**WHAT YOU WILL DO**
The word "computer": in how many lines of the records does it appear? Reply with the number alone.

[[ AVAILABLE RECORDS, beginning ]]

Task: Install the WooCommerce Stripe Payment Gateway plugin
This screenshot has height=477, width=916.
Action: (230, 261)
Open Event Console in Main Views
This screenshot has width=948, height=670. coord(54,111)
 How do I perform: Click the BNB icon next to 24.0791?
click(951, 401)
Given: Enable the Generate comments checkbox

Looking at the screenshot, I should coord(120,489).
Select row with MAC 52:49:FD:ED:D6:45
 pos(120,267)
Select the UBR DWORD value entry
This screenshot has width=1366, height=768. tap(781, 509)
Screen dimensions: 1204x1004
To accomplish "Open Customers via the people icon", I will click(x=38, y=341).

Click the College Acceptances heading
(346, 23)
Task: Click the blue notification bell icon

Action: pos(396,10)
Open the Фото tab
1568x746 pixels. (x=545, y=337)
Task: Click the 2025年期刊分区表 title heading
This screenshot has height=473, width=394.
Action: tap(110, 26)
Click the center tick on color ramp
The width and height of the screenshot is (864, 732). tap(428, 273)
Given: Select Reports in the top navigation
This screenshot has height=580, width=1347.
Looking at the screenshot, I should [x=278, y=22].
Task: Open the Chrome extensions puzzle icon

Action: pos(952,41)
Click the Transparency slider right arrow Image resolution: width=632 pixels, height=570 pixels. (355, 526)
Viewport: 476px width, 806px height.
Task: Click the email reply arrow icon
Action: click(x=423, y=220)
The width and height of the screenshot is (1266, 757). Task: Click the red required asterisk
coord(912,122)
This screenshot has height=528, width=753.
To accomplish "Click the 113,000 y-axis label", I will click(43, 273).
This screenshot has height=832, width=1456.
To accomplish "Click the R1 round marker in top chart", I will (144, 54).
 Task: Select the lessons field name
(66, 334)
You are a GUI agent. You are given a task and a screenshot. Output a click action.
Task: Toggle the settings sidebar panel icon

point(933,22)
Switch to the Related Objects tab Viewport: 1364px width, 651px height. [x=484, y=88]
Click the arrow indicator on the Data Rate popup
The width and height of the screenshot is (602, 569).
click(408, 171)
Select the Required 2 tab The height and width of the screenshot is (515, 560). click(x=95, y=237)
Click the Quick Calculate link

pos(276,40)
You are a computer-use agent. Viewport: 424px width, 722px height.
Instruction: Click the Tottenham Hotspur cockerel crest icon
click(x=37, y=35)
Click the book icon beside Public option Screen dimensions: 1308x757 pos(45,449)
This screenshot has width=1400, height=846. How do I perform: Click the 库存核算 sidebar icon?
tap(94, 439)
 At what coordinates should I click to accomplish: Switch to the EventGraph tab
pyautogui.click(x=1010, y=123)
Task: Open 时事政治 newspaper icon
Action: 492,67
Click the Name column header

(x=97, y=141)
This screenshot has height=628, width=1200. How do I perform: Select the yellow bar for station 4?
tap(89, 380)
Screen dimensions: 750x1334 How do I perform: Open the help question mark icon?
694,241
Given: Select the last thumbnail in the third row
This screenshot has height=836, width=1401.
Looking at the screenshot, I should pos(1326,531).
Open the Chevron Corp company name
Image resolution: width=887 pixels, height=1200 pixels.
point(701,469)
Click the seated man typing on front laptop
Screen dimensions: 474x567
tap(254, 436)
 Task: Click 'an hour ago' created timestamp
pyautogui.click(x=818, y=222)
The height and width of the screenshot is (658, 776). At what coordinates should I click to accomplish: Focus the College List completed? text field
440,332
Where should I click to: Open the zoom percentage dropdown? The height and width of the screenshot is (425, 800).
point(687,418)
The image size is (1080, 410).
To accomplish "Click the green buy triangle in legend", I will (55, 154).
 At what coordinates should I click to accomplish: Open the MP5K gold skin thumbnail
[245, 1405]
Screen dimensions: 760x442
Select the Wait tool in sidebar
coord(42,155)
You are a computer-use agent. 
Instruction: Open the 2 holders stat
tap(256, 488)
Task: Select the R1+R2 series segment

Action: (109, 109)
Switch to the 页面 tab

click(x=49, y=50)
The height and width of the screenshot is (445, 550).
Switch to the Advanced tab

[[ AVAILABLE RECORDS, end ]]

**WRITTEN RESPONSE**
2